◆ **DOCUMENT TEXT**
------------------------------------------------------------

Streetwise Professor

September 26, 2010

Well, At Least This Time It Didn’t Blow Up

Filed under: Military,Politics,Russia — The Professor @ 2:09 pm

There has apparently been another failure of the Russian Bulava SLBM–or, perhaps more accurately, a scrub before another failure.  The Russian SSBN Dmitri Donskoi returned from the Russian missile test firing range without having fired a Bulava:

On September 10, Aleksandr Emelianenkov reported that the Dmitri Donskoi, a Typhoon-class SSBN adapted for test launching the Bulava, had sailed from Severodvinsk to the missile launch area where the Russian navy tests its ballistic missiles in the White Sea and then had returned to port without executing the anticipated 13th test launch of an RSM-56 Bulava SLBM. The SSBN returned to base with no explanation and so the anticipated test of Bulava on September 9-11 was postponed without setting a new launch date. Serdyukov on his return to Moscow from Paris, and before his departure to Washington for talks with Secretary of Defense Robert Gates, only commented that the no launch was imminent and said: “Most likely, this will happen in September and definitely not at the beginning of the month.” Emelianenkov, noting the series of failures that has plagued the Bulava, stated that insiders within the Russian military-industrial complex had asserted that everything was ready for the test launch and there were high hopes of success.

------------------------------------------------------------

◆ **EXTRACTED INFORMATION**
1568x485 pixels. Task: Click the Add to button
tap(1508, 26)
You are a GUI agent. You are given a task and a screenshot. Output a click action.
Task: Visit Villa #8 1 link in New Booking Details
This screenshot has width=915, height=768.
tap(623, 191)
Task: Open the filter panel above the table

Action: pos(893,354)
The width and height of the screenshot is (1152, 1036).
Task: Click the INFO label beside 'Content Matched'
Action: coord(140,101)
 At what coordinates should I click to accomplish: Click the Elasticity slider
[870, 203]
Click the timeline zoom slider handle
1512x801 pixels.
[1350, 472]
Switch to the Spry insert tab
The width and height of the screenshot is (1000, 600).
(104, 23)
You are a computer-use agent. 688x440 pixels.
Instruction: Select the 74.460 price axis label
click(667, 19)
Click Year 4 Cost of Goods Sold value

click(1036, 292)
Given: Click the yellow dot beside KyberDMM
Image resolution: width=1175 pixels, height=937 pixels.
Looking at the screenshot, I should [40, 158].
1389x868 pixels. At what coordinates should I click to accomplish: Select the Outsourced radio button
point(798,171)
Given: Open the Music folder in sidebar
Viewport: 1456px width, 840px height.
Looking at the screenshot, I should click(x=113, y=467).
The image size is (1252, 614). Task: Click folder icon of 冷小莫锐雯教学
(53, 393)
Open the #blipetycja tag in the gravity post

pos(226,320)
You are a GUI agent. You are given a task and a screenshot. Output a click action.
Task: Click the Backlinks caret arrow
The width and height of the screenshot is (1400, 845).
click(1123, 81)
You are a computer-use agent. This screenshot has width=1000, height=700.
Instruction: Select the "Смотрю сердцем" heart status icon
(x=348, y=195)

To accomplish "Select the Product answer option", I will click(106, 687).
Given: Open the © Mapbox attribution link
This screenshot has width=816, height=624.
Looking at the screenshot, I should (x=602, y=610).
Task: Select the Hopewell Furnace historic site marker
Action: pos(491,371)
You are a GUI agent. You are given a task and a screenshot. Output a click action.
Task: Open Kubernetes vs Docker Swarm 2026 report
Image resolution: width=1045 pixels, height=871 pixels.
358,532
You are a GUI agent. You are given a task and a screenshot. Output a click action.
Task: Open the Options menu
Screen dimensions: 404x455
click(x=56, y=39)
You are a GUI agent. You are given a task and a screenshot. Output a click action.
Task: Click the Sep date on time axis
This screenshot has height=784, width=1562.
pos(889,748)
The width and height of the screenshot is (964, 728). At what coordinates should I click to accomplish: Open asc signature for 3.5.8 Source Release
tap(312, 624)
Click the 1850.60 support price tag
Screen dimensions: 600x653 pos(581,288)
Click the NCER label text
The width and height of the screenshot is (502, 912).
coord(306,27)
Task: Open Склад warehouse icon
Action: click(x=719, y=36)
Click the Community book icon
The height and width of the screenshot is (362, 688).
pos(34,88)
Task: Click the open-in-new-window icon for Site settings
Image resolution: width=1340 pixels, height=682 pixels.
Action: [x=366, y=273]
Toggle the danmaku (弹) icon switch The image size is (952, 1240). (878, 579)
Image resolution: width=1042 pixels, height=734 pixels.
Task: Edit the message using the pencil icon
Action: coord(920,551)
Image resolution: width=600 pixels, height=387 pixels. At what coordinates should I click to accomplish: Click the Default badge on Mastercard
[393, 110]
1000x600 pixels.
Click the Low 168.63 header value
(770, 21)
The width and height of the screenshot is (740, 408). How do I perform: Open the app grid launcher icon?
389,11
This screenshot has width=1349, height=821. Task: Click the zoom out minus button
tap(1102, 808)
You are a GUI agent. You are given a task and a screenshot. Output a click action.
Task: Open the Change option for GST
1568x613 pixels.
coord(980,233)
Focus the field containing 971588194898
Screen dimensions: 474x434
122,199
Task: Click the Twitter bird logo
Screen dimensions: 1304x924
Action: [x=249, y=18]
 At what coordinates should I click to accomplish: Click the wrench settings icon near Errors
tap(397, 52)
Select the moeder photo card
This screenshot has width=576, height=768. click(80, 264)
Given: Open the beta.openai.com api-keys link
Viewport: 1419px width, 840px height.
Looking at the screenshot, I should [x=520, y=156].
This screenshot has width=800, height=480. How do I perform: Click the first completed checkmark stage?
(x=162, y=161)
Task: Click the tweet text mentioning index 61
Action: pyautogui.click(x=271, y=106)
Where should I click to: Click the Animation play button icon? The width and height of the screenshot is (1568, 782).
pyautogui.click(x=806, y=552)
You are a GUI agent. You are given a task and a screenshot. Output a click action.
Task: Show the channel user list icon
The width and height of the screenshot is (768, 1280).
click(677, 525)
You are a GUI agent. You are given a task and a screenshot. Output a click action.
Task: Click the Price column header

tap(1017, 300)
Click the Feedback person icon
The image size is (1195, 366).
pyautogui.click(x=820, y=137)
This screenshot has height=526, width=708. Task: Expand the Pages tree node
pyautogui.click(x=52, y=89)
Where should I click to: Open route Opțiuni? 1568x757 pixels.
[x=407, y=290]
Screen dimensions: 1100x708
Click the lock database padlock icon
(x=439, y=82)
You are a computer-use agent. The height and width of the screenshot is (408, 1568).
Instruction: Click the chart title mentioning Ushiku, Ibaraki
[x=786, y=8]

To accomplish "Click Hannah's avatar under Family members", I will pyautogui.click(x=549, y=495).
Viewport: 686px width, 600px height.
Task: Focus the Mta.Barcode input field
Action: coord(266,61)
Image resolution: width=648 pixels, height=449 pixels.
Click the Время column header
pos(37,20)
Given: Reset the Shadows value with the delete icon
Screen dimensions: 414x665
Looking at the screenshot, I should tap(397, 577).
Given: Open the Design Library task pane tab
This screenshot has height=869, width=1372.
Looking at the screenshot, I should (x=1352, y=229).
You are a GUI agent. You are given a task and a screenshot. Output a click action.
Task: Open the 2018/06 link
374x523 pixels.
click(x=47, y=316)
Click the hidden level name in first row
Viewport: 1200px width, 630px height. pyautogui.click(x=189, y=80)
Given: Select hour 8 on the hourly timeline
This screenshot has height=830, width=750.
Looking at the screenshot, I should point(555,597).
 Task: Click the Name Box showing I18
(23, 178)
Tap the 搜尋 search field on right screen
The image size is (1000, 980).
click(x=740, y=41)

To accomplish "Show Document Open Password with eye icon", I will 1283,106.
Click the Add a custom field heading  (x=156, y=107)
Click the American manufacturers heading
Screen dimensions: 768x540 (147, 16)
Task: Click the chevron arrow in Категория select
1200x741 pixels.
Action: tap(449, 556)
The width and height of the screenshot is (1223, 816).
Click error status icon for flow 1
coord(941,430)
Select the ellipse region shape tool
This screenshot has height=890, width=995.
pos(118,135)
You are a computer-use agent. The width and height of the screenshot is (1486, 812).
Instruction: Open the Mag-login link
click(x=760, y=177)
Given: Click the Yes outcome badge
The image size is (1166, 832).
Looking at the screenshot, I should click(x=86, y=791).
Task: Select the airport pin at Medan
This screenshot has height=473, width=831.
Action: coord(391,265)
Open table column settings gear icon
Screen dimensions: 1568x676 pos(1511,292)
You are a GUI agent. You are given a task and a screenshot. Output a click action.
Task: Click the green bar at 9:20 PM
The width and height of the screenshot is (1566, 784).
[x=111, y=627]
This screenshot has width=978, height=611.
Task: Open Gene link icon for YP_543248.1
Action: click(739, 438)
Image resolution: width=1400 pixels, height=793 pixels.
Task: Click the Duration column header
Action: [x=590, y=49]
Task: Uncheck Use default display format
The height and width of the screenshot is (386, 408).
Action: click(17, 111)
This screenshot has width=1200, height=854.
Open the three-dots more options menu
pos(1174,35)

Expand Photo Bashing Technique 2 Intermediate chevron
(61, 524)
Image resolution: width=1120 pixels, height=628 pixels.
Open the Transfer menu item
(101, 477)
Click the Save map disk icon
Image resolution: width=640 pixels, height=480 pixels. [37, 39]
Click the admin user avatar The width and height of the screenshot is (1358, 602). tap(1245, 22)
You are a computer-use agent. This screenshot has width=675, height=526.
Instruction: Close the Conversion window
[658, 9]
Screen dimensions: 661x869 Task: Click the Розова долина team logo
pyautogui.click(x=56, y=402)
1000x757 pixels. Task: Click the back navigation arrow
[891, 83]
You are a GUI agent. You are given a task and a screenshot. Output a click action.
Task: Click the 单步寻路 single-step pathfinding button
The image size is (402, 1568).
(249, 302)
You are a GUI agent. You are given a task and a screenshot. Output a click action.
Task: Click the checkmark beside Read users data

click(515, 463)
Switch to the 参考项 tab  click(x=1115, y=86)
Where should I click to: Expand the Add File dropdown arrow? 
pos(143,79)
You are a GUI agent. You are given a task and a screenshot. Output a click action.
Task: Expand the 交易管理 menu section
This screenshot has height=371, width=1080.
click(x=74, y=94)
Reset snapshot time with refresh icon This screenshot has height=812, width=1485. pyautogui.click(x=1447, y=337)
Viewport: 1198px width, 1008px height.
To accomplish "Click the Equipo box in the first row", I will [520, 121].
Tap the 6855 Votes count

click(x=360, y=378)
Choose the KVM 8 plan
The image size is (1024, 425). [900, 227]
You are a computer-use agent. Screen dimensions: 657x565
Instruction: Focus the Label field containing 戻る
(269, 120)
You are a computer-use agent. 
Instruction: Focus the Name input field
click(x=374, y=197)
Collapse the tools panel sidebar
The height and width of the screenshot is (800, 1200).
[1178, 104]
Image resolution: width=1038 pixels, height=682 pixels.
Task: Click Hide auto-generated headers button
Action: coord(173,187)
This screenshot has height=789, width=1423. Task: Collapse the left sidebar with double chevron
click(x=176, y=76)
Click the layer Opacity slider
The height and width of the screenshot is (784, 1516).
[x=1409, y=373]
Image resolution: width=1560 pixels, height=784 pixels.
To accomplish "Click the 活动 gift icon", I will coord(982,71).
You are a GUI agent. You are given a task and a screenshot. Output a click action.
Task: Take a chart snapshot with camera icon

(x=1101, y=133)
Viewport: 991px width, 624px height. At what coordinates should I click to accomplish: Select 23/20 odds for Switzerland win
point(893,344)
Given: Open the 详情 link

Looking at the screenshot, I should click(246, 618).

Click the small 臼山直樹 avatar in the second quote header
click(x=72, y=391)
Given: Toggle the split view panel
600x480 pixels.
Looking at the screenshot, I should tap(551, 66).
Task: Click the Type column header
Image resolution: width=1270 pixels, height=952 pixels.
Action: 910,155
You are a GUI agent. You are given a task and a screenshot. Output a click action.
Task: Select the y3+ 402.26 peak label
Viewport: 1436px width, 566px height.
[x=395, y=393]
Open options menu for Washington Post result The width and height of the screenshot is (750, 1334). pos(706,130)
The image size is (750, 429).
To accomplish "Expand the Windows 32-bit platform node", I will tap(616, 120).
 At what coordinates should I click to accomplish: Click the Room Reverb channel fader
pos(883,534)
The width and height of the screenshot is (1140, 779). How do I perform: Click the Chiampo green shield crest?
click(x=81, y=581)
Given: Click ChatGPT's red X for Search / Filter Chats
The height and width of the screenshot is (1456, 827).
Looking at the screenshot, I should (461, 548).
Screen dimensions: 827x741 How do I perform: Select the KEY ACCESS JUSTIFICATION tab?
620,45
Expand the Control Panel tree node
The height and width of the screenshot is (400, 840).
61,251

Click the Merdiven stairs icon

------------------------------------------------------------

◆ **WORK REQUEST A**
Please mark each statement as yes or no according to the Bulava post, and quote the words that decide it: (i) The Dmitri Donskoi sailed from Severodvinsk to the launch area. (ii) A new launch date was set for the postponed test. (iii) Serdyukov commented on the test after returning to Moscow from Washington.
◆ **WORK REQUEST B**
According to the Bulava post, what class of submarine is the Dmitri Donskoi?

◆ **WRITTEN RESPONSE A**
(i) Yes: "had sailed from Severodvinsk to the missile launch area"
(ii) No: "was postponed without setting a new launch date"
(iii) No: "Serdyukov on his return to Moscow from Paris, and before his departure to Washington"

◆ **WRITTEN RESPONSE B**
A Typhoon-class SSBN.